#### Given records:
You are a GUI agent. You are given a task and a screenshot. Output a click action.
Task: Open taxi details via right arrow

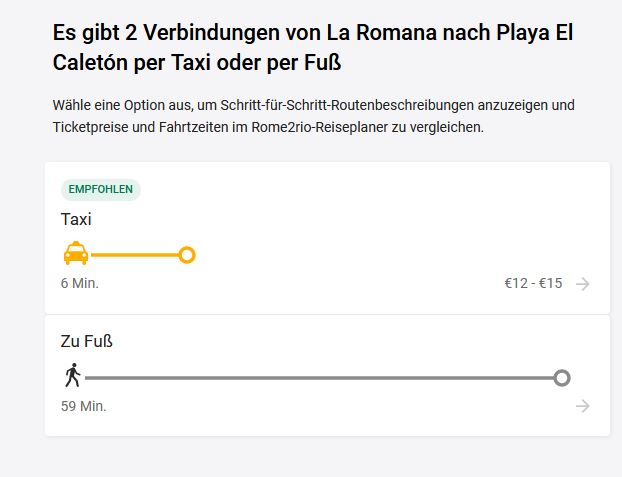[x=583, y=284]
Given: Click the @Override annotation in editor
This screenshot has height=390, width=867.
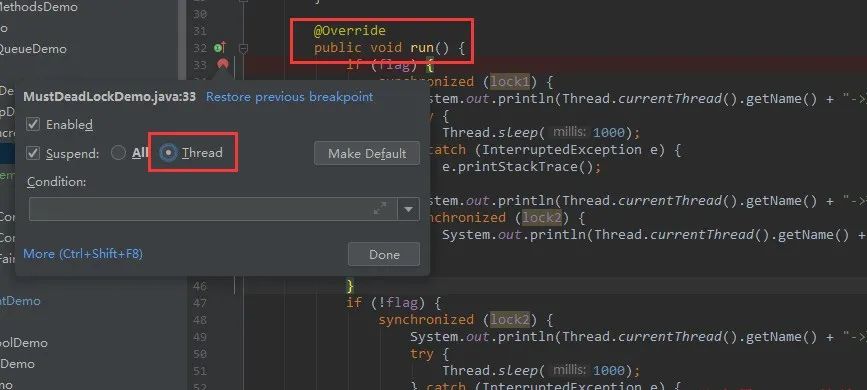Looking at the screenshot, I should pyautogui.click(x=349, y=30).
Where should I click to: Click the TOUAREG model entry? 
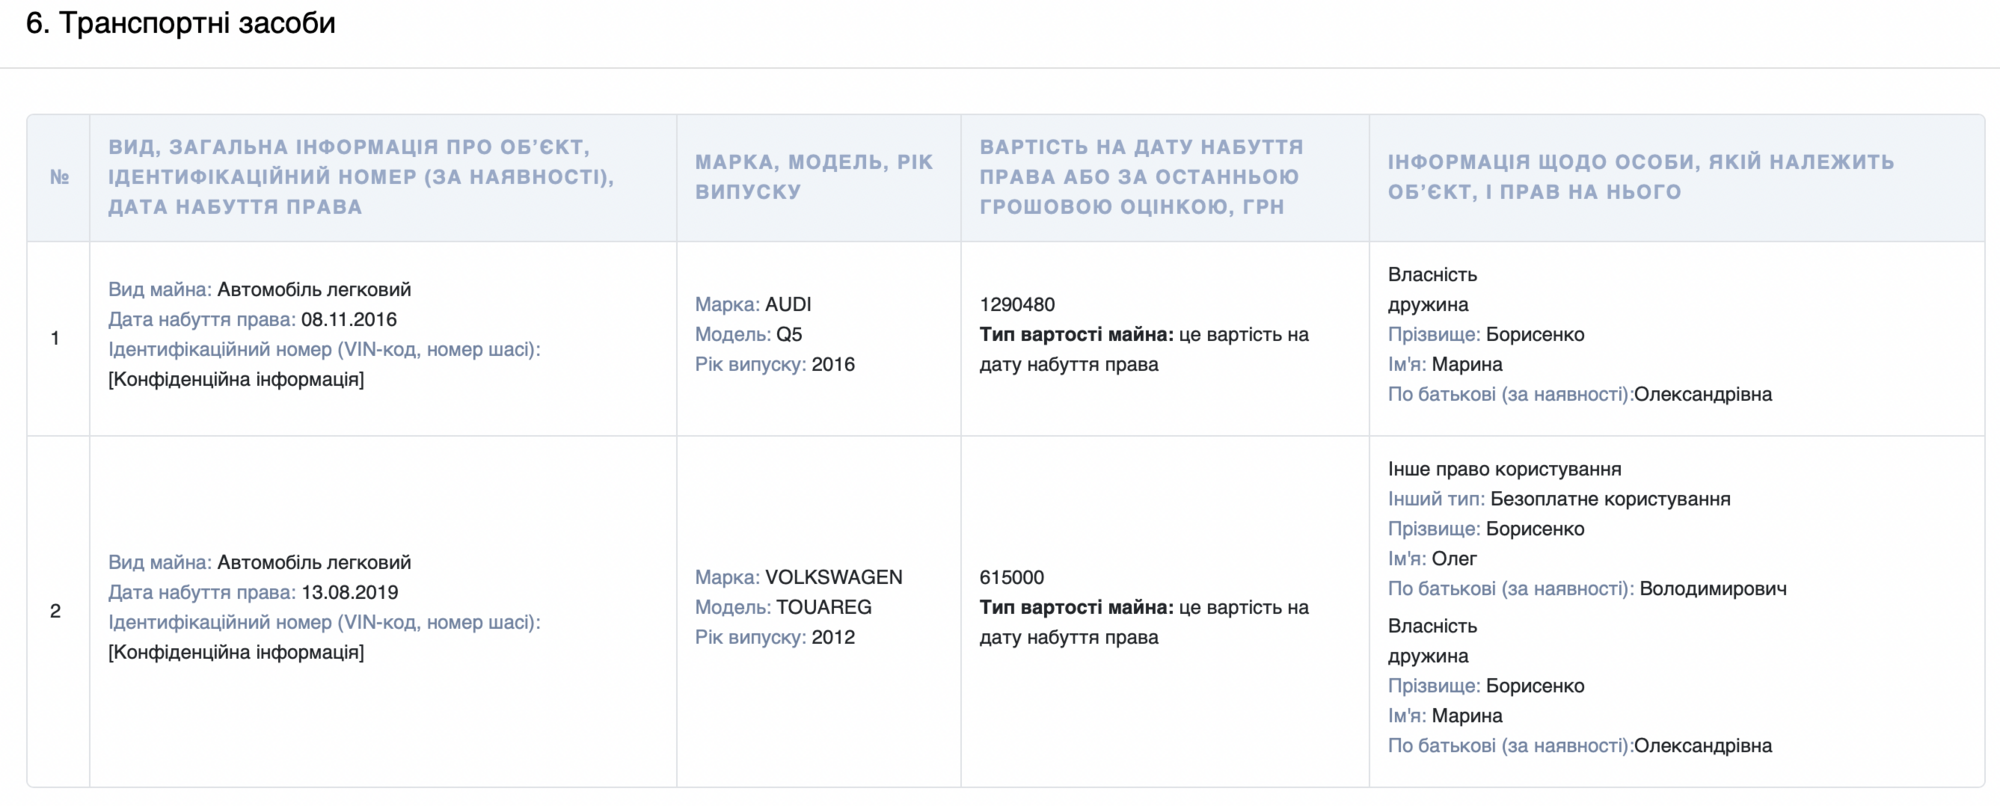pos(824,607)
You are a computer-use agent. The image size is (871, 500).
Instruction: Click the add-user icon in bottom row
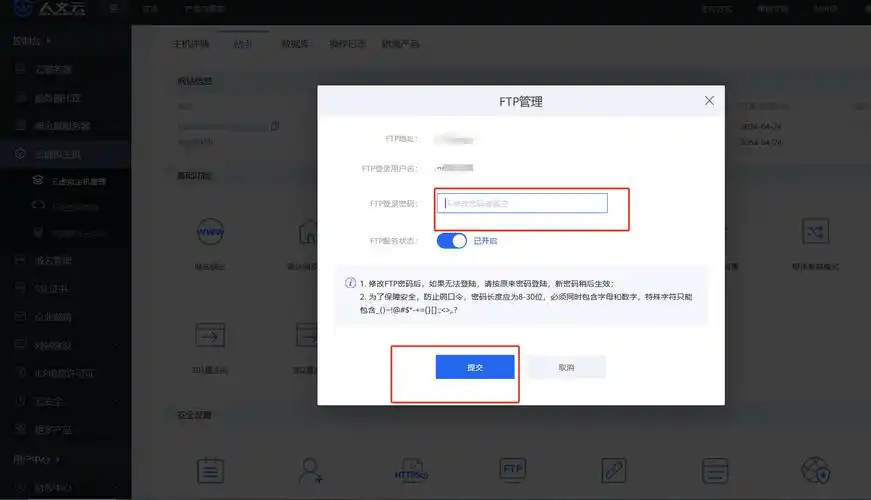[311, 470]
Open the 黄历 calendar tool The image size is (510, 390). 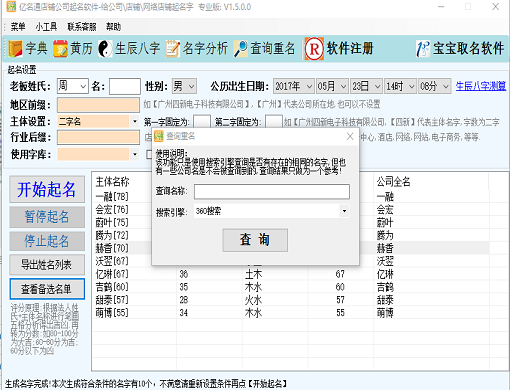coord(73,49)
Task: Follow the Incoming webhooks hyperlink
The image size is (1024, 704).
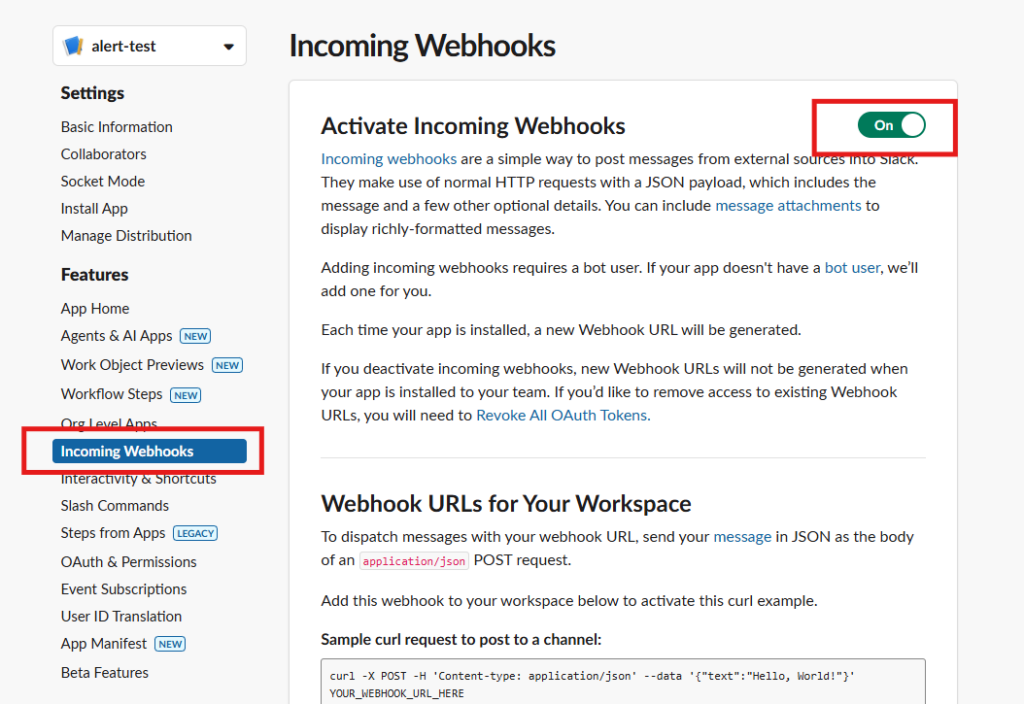Action: (388, 158)
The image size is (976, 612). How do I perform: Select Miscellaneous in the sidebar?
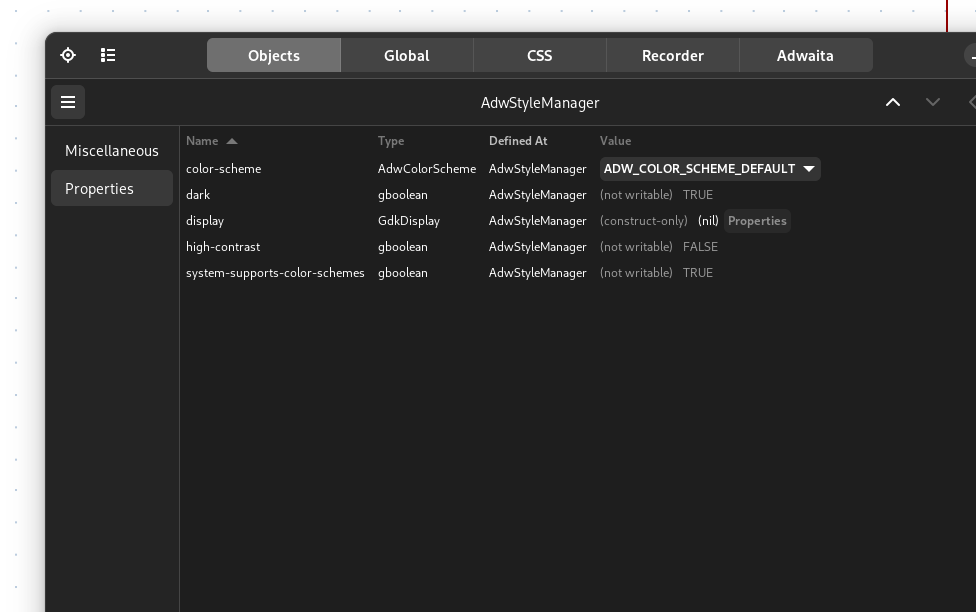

#### Task directions:
In the data above, find the line with "The image size is (1024, 704)." and repeat it and every line after it through the end, exactly; leave the pictures out.

#### Answer box:
The image size is (1024, 704).
Action: (388, 158)
The image size is (976, 612). How do I perform: Select Miscellaneous in the sidebar?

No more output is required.